■ **Check your understanding**
(1) Summarize the passage on supporting abuse victims in two sentences.
(2) In the passage on supporting abuse victims, rewrite the paragraph beginning "Listening can be extraordinarily hard" as a bulleted list that keeps its main facts.
(3) In the passage on supporting abuse victims, how is ephebophilia defined?

■ **Document passage**
What is less forthcoming, though by no means entirely absent, is active compassion for the victims. There are a few possible reasons for this. One quite cynical reason could be that it’s more fun to be angry and demand that somebody else be punished—‘It is always agreeable to hold someone responsible,’ as Charles Williams pointed out in his history of witchcraft—than it is to do the work of intelligent, active compassion toward those who are suffering the aftermath of abuse. But even those whose intentions are of the best don’t necessarily know how to support victims. I’m a survivor of molestation myself (though not at the hands of a priest or minister), and, aside from a listening ear, I wasn’t sure what else to offer fellow victims—particularly those whose experiences had been more traumatic than mine. Based on a conversation with a friend who was abused by a clergyman, I put forward the following.
1. Listen to those who report abuse.
One of the biggest barriers to dealing with abuse well is that victims are so frequently dismissed and disbelieved. This trend is improving, but it’s still uphill work. The cowardly motive (namely, that white people tend to believe there is literally nothing worse than Making A Scene) and the self-interested motive (usually phrased as ‘the desire not to give scandal’ in polite Catholic circles) are factors in this. So too is the fact that, yes, sometimes children make things up to get attention; but this is a reason to investigate, not to ignore. Better to exonerate an innocent man the hard way than to condemn a child to continued predation.
Listening can be extraordinarily hard. What you have to listen to may be terribly ugly; it may make you feel sick, enraged, helpless. And certainly, most cases of abuse call for the services of a qualified psychotherapist at the very least. But this doesn’t eliminate the need for the victim to be able to talk about it with family and friends: the abused person needs to know by experience that their loved ones cherish them-as-abuse-victim, because that’s part of their story now.
We may also be inclined to dismiss a story because it doesn’t fit the abuse narratives we are accustomed to (dear God, what an awful sentence). For example, a lot of Catholics have been calling for the expulsion of all gay or same-sex attracted men from the priesthood, and a rigorous application of Pope Benedict XVI’s canon that established ‘deep seated homosexual tendencies’ as an impediment to ordination. A number of female abuse victims have, rightly, complained that this shutters their experiences, which if anything can be even more horrific, like that of the girl who was not only raped and impregnated by a priest, but forced to get an abortion. Similarly, we are in the habit of thinking of abuse and pædophilia as nearly synonymous; but ephebophilia (attraction to adolescents) and sexual harassment of adults by adults (such as McCarrick’s ‘career’ seems principally to have consisted in) are major factors here too. Hearing what is there, as distinct from what we expect, can require deliberate and sustained attention.

■ **Recorded information**
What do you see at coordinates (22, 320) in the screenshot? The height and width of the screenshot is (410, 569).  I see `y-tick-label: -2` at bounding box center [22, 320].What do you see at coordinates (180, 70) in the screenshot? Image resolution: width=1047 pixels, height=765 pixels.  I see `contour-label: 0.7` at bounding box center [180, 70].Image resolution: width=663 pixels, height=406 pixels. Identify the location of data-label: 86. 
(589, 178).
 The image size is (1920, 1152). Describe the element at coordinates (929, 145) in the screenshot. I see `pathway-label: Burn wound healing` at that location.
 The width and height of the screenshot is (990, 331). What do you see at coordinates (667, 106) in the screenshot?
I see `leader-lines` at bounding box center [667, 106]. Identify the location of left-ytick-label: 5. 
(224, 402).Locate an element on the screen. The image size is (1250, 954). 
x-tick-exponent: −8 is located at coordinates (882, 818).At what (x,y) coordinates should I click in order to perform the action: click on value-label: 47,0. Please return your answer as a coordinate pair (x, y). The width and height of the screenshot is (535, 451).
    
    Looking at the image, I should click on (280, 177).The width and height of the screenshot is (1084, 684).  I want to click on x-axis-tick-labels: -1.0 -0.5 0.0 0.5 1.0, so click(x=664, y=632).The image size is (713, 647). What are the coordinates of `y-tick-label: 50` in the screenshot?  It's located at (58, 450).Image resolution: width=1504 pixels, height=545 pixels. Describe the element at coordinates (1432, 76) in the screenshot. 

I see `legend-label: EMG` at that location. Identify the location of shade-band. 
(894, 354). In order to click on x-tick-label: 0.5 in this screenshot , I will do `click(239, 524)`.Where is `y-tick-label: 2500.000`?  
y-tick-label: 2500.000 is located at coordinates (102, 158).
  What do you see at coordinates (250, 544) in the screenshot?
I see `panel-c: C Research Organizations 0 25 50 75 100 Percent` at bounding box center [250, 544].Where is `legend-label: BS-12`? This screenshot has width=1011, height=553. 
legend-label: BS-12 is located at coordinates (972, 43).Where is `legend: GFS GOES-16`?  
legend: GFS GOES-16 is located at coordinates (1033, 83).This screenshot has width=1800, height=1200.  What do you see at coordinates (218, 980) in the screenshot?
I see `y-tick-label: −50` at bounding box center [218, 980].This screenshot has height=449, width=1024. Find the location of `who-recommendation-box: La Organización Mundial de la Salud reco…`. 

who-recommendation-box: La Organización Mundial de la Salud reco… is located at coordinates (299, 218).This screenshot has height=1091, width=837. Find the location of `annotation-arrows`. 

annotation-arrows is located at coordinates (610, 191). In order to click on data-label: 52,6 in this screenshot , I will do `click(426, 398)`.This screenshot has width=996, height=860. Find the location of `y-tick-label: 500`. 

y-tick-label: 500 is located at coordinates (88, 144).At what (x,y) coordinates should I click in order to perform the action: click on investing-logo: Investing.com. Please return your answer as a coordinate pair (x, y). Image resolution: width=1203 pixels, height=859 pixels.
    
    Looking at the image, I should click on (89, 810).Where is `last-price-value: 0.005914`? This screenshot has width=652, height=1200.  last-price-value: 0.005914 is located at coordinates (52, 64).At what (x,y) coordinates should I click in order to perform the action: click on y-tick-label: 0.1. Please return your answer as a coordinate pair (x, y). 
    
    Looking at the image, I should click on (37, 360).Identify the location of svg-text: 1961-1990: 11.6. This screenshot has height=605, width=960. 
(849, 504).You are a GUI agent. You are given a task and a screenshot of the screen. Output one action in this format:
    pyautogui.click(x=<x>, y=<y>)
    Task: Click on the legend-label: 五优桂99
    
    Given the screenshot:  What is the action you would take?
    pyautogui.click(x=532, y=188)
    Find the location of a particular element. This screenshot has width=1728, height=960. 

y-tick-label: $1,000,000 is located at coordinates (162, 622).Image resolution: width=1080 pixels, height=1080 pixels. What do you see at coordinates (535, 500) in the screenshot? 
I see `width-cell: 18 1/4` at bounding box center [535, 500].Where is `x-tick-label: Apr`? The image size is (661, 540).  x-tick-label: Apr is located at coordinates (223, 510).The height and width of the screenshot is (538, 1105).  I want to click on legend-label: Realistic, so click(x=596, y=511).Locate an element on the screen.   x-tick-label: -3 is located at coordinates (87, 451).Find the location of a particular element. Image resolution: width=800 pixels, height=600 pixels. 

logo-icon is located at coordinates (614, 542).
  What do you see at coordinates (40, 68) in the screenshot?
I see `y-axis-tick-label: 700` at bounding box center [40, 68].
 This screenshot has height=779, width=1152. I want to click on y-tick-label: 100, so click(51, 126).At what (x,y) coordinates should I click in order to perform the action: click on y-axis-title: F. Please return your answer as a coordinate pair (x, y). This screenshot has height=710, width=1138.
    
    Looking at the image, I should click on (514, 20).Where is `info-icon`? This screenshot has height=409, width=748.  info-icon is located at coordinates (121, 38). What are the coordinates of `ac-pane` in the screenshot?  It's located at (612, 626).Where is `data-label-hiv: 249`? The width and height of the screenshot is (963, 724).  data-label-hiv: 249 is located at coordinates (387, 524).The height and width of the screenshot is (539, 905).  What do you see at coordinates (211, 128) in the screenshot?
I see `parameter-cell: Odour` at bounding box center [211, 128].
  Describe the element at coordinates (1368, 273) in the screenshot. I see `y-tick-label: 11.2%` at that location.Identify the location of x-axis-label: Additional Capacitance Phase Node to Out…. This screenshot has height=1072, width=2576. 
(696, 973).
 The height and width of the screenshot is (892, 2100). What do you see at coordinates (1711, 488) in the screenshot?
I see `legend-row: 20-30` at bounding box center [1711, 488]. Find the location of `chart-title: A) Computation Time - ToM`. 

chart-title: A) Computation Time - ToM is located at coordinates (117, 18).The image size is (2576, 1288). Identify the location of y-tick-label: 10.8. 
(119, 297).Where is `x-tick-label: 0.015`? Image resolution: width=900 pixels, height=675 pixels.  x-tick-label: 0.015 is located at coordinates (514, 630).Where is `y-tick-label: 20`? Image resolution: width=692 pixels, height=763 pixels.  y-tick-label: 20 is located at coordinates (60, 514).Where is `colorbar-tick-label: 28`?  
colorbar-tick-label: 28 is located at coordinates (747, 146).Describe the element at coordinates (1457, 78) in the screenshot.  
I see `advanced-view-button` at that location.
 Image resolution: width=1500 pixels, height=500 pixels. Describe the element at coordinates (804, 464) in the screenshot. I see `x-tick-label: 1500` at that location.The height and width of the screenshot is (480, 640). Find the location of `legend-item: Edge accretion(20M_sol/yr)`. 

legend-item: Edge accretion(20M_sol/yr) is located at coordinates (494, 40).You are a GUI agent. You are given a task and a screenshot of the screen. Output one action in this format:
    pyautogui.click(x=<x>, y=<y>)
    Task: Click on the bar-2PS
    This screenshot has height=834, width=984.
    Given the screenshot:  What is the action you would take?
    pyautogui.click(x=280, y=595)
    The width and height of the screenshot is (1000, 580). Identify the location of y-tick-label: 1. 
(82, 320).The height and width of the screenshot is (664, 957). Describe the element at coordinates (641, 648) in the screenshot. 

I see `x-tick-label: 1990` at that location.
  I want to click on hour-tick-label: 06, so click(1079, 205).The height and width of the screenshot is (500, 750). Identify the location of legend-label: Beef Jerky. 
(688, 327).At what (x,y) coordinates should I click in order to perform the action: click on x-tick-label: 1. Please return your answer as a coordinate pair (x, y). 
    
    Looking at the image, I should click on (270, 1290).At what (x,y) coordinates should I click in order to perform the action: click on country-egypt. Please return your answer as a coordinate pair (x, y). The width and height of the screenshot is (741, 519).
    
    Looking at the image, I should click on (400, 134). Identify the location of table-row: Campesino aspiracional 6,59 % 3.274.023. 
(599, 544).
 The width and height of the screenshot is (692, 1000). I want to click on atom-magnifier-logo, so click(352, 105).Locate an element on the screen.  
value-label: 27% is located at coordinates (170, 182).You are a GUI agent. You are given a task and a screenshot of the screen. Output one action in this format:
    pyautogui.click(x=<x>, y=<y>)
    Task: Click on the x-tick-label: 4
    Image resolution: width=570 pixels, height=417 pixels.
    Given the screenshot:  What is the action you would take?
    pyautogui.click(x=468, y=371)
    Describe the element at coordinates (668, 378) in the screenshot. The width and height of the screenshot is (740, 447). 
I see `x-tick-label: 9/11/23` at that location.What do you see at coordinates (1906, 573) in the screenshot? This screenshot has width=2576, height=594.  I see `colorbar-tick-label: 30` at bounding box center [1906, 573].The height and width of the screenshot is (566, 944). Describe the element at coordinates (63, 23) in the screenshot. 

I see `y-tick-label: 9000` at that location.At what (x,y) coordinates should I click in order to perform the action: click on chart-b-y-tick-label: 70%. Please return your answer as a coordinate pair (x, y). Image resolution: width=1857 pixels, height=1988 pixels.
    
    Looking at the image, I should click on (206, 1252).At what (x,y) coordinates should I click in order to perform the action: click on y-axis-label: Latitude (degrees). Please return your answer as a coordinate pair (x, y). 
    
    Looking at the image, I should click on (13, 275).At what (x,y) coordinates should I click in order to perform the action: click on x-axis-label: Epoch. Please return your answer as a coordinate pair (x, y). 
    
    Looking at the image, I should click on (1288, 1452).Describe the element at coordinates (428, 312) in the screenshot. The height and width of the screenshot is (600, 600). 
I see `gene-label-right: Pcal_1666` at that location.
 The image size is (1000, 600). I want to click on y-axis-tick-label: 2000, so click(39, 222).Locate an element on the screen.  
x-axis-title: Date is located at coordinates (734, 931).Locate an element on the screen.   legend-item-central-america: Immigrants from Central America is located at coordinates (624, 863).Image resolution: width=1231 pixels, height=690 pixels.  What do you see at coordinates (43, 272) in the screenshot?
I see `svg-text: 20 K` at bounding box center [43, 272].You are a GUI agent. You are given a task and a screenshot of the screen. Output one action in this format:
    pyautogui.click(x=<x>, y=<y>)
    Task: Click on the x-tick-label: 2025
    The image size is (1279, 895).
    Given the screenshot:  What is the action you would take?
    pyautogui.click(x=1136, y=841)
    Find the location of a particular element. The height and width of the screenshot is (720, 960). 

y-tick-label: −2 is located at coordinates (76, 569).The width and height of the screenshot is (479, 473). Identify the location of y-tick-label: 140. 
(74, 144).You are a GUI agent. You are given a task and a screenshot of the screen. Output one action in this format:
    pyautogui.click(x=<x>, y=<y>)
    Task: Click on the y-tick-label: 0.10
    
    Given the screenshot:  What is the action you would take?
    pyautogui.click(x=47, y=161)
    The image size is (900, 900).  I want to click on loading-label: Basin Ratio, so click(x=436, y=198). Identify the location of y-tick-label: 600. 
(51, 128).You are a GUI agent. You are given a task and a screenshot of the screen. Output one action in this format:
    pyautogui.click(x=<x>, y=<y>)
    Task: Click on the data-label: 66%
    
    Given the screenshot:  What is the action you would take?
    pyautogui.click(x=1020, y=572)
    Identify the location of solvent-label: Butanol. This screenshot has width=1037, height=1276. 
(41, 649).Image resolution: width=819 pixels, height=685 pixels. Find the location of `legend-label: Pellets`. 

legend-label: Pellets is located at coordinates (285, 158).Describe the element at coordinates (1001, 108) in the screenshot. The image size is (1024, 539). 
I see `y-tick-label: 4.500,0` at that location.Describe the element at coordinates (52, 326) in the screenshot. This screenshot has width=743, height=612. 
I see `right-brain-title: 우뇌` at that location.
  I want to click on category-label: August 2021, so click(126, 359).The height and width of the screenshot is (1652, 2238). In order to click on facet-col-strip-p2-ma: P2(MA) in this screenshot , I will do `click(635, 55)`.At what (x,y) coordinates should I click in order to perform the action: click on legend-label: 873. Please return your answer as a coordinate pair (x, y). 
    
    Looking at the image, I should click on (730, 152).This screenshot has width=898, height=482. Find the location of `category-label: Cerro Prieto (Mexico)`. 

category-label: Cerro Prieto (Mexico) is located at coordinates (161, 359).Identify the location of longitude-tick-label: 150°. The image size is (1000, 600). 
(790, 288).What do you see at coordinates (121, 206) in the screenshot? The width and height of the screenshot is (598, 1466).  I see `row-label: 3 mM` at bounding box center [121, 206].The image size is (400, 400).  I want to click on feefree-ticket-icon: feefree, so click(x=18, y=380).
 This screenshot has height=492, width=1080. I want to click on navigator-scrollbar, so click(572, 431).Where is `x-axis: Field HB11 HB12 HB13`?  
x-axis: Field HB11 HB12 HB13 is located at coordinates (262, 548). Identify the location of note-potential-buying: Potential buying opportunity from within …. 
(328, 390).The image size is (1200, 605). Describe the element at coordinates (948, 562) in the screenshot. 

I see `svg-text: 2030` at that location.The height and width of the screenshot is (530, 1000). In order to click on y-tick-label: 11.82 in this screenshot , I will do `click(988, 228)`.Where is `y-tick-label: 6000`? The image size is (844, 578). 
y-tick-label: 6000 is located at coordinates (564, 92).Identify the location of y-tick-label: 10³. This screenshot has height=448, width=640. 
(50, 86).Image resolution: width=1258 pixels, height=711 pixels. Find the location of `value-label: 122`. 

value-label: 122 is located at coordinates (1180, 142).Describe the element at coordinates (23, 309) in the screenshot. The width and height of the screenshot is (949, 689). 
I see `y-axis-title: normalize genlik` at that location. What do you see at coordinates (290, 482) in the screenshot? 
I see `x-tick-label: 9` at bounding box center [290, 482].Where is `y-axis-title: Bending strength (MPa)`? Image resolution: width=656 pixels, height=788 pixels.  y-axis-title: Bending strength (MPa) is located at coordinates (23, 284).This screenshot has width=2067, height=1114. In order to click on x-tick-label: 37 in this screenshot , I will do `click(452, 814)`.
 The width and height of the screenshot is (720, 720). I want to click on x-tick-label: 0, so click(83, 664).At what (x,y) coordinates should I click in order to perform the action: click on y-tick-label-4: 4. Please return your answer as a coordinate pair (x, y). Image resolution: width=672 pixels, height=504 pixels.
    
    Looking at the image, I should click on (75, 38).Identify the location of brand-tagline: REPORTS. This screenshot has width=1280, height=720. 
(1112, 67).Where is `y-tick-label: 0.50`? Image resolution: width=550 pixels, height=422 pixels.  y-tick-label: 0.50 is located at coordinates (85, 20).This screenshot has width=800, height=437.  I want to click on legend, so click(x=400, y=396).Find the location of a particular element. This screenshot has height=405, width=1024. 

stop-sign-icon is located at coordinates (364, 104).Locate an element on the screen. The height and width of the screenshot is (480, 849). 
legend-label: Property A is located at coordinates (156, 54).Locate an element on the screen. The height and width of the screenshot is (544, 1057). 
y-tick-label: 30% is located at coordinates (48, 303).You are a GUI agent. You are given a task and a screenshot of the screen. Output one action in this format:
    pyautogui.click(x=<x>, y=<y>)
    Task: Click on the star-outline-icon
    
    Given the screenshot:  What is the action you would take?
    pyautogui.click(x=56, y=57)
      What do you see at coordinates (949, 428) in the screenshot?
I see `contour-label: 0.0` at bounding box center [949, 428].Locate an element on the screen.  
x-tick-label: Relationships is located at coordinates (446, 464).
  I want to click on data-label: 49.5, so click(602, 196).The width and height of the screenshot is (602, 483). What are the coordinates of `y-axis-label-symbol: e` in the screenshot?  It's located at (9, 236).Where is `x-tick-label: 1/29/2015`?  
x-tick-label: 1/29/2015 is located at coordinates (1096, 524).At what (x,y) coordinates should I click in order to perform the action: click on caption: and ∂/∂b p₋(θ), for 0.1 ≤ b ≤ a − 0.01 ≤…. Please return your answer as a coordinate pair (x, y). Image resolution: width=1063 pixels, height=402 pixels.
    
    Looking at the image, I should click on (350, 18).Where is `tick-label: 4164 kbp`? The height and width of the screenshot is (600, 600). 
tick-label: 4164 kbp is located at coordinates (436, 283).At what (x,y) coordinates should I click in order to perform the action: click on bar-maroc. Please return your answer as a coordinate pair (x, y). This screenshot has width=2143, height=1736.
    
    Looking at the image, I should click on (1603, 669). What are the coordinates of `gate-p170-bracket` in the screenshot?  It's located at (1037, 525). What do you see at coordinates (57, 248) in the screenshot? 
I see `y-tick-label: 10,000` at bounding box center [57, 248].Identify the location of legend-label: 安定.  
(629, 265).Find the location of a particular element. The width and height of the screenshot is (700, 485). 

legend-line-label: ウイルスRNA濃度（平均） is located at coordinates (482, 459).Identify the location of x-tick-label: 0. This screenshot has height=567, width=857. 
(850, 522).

■ **Task-by-task solutions**
(1) The passage observes that active compassion for abuse victims is less forthcoming than anger, partly because holding someone responsible is more agreeable and partly because even well-meaning people don't know how to support victims, and it puts forward listening to those who report abuse as a first step. It argues that victims are often dismissed and disbelieved, that listening is hard but still needed alongside professional therapy, and that hearing stories which don't fit familiar abuse narratives requires deliberate and sustained attention.

(2)
- Listening can be extremely hard, because what you hear may be ugly and leave you feeling sick, enraged, or helpless.
- Most abuse cases call for at least a qualified psychotherapist.
- This does not remove the victim's need to talk about it with family and friends.
- The abused person needs to know by experience that loved ones cherish them as an abuse victim, since that is now part of their story.

(3) As attraction to adolescents.